◆ Task prompt:
All of the data is to be copied without a single change.

◆ Collected data entries:

* * * * * * * * *

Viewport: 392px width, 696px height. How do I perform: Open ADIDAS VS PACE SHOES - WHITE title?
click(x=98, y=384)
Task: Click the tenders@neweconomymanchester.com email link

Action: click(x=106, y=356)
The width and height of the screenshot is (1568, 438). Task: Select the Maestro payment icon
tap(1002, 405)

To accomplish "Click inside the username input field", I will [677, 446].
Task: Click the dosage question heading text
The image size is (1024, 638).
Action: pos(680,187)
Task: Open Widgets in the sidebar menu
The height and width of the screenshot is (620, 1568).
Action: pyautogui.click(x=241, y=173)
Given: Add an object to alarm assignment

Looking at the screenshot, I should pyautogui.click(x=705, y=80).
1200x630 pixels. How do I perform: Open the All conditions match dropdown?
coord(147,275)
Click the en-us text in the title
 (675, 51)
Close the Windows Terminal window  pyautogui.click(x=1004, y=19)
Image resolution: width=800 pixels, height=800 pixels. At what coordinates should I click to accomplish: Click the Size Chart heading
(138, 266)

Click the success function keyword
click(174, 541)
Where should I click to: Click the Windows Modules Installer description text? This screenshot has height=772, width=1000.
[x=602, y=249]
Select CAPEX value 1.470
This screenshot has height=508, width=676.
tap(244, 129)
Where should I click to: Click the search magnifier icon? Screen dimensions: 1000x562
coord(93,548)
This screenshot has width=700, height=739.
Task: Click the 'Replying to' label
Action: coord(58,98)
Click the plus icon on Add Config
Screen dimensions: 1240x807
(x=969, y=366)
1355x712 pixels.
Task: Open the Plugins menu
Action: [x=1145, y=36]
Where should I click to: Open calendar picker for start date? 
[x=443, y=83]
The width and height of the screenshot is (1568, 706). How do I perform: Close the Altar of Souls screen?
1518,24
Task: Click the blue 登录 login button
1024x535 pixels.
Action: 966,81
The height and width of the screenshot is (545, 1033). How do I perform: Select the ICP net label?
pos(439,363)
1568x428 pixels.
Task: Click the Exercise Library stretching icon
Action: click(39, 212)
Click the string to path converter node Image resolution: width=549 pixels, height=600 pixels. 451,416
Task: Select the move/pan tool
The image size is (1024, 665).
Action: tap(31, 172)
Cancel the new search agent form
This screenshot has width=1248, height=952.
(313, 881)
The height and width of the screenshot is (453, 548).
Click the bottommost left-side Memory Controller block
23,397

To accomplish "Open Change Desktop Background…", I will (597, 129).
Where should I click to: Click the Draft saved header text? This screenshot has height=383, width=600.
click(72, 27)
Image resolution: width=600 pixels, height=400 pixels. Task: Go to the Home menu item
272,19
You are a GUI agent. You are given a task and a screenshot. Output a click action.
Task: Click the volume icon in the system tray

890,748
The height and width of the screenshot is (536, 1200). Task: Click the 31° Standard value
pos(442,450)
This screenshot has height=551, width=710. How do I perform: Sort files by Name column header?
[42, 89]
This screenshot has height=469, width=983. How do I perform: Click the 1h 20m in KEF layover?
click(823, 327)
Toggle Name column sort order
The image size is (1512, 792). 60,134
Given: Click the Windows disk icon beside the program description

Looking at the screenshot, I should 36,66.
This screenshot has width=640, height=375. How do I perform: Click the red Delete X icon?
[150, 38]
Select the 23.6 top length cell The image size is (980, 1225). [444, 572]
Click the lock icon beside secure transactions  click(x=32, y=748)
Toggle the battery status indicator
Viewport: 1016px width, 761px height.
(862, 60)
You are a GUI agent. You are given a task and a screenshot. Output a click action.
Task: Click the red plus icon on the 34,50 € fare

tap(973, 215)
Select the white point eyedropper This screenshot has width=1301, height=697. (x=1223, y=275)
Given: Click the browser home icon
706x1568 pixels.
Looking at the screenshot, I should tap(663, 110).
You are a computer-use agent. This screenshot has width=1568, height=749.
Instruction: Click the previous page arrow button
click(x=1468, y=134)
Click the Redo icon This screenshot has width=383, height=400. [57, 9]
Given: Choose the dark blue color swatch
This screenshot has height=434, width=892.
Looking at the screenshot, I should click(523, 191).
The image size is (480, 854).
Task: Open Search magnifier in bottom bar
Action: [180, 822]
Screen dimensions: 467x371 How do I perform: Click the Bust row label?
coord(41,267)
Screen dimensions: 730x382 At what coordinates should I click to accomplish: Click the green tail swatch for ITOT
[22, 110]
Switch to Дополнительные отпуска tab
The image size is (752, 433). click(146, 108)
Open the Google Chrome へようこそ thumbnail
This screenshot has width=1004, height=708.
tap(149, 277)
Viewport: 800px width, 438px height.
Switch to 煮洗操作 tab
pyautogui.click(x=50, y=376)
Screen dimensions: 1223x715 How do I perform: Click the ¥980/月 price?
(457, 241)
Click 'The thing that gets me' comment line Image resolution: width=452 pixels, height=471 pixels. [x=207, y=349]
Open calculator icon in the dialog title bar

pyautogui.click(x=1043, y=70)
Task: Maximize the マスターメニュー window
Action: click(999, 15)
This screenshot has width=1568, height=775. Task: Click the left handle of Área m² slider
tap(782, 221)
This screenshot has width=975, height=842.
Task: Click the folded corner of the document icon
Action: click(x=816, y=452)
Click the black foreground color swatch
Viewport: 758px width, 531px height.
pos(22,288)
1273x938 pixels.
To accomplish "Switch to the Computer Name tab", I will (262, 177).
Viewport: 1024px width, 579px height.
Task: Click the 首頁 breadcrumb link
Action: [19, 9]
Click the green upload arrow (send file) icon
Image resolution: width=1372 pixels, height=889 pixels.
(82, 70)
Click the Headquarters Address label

* * * * * * * * *

◆ Task response:
Viewport: 392px width, 696px height. How do I perform: Open ADIDAS VS PACE SHOES - WHITE title?
click(x=98, y=384)
Task: Click the tenders@neweconomymanchester.com email link

Action: click(x=106, y=356)
The width and height of the screenshot is (1568, 438). Task: Select the Maestro payment icon
tap(1002, 405)

To accomplish "Click inside the username input field", I will [677, 446].
Task: Click the dosage question heading text
The image size is (1024, 638).
Action: pos(680,187)
Task: Open Widgets in the sidebar menu
The height and width of the screenshot is (620, 1568).
Action: pyautogui.click(x=241, y=173)
Given: Add an object to alarm assignment

Looking at the screenshot, I should pyautogui.click(x=705, y=80).
1200x630 pixels. How do I perform: Open the All conditions match dropdown?
coord(147,275)
Click the en-us text in the title
 (675, 51)
Close the Windows Terminal window  pyautogui.click(x=1004, y=19)
Image resolution: width=800 pixels, height=800 pixels. At what coordinates should I click to accomplish: Click the Size Chart heading
(138, 266)

Click the success function keyword
click(174, 541)
Where should I click to: Click the Windows Modules Installer description text? This screenshot has height=772, width=1000.
[x=602, y=249]
Select CAPEX value 1.470
This screenshot has height=508, width=676.
tap(244, 129)
Where should I click to: Click the search magnifier icon? Screen dimensions: 1000x562
coord(93,548)
This screenshot has width=700, height=739.
Task: Click the 'Replying to' label
Action: coord(58,98)
Click the plus icon on Add Config
Screen dimensions: 1240x807
(x=969, y=366)
1355x712 pixels.
Task: Open the Plugins menu
Action: [x=1145, y=36]
Where should I click to: Open calendar picker for start date? 
[x=443, y=83]
The width and height of the screenshot is (1568, 706). How do I perform: Close the Altar of Souls screen?
1518,24
Task: Click the blue 登录 login button
1024x535 pixels.
Action: 966,81
The height and width of the screenshot is (545, 1033). How do I perform: Select the ICP net label?
pos(439,363)
1568x428 pixels.
Task: Click the Exercise Library stretching icon
Action: click(39, 212)
Click the string to path converter node Image resolution: width=549 pixels, height=600 pixels. 451,416
Task: Select the move/pan tool
The image size is (1024, 665).
Action: tap(31, 172)
Cancel the new search agent form
This screenshot has width=1248, height=952.
(313, 881)
The height and width of the screenshot is (453, 548).
Click the bottommost left-side Memory Controller block
23,397

To accomplish "Open Change Desktop Background…", I will (597, 129).
Where should I click to: Click the Draft saved header text? This screenshot has height=383, width=600.
click(72, 27)
Image resolution: width=600 pixels, height=400 pixels. Task: Go to the Home menu item
272,19
You are a GUI agent. You are given a task and a screenshot. Output a click action.
Task: Click the volume icon in the system tray

890,748
The height and width of the screenshot is (536, 1200). Task: Click the 31° Standard value
pos(442,450)
This screenshot has height=551, width=710. How do I perform: Sort files by Name column header?
[42, 89]
This screenshot has height=469, width=983. How do I perform: Click the 1h 20m in KEF layover?
click(823, 327)
Toggle Name column sort order
The image size is (1512, 792). 60,134
Given: Click the Windows disk icon beside the program description

Looking at the screenshot, I should 36,66.
This screenshot has width=640, height=375. How do I perform: Click the red Delete X icon?
[150, 38]
Select the 23.6 top length cell The image size is (980, 1225). [444, 572]
Click the lock icon beside secure transactions  click(x=32, y=748)
Toggle the battery status indicator
Viewport: 1016px width, 761px height.
(862, 60)
You are a GUI agent. You are given a task and a screenshot. Output a click action.
Task: Click the red plus icon on the 34,50 € fare

tap(973, 215)
Select the white point eyedropper This screenshot has width=1301, height=697. (x=1223, y=275)
Given: Click the browser home icon
706x1568 pixels.
Looking at the screenshot, I should tap(663, 110).
You are a computer-use agent. This screenshot has width=1568, height=749.
Instruction: Click the previous page arrow button
click(x=1468, y=134)
Click the Redo icon This screenshot has width=383, height=400. [57, 9]
Given: Choose the dark blue color swatch
This screenshot has height=434, width=892.
Looking at the screenshot, I should click(523, 191).
The image size is (480, 854).
Task: Open Search magnifier in bottom bar
Action: [180, 822]
Screen dimensions: 467x371 How do I perform: Click the Bust row label?
coord(41,267)
Screen dimensions: 730x382 At what coordinates should I click to accomplish: Click the green tail swatch for ITOT
[22, 110]
Switch to Дополнительные отпуска tab
The image size is (752, 433). click(146, 108)
Open the Google Chrome へようこそ thumbnail
This screenshot has width=1004, height=708.
tap(149, 277)
Viewport: 800px width, 438px height.
Switch to 煮洗操作 tab
pyautogui.click(x=50, y=376)
Screen dimensions: 1223x715 How do I perform: Click the ¥980/月 price?
(457, 241)
Click 'The thing that gets me' comment line Image resolution: width=452 pixels, height=471 pixels. [x=207, y=349]
Open calculator icon in the dialog title bar

pyautogui.click(x=1043, y=70)
Task: Maximize the マスターメニュー window
Action: click(999, 15)
This screenshot has width=1568, height=775. Task: Click the left handle of Área m² slider
tap(782, 221)
This screenshot has width=975, height=842.
Task: Click the folded corner of the document icon
Action: click(x=816, y=452)
Click the black foreground color swatch
Viewport: 758px width, 531px height.
pos(22,288)
1273x938 pixels.
To accomplish "Switch to the Computer Name tab", I will (262, 177).
Viewport: 1024px width, 579px height.
Task: Click the 首頁 breadcrumb link
Action: [19, 9]
Click the green upload arrow (send file) icon
Image resolution: width=1372 pixels, height=889 pixels.
(82, 70)
Click the Headquarters Address label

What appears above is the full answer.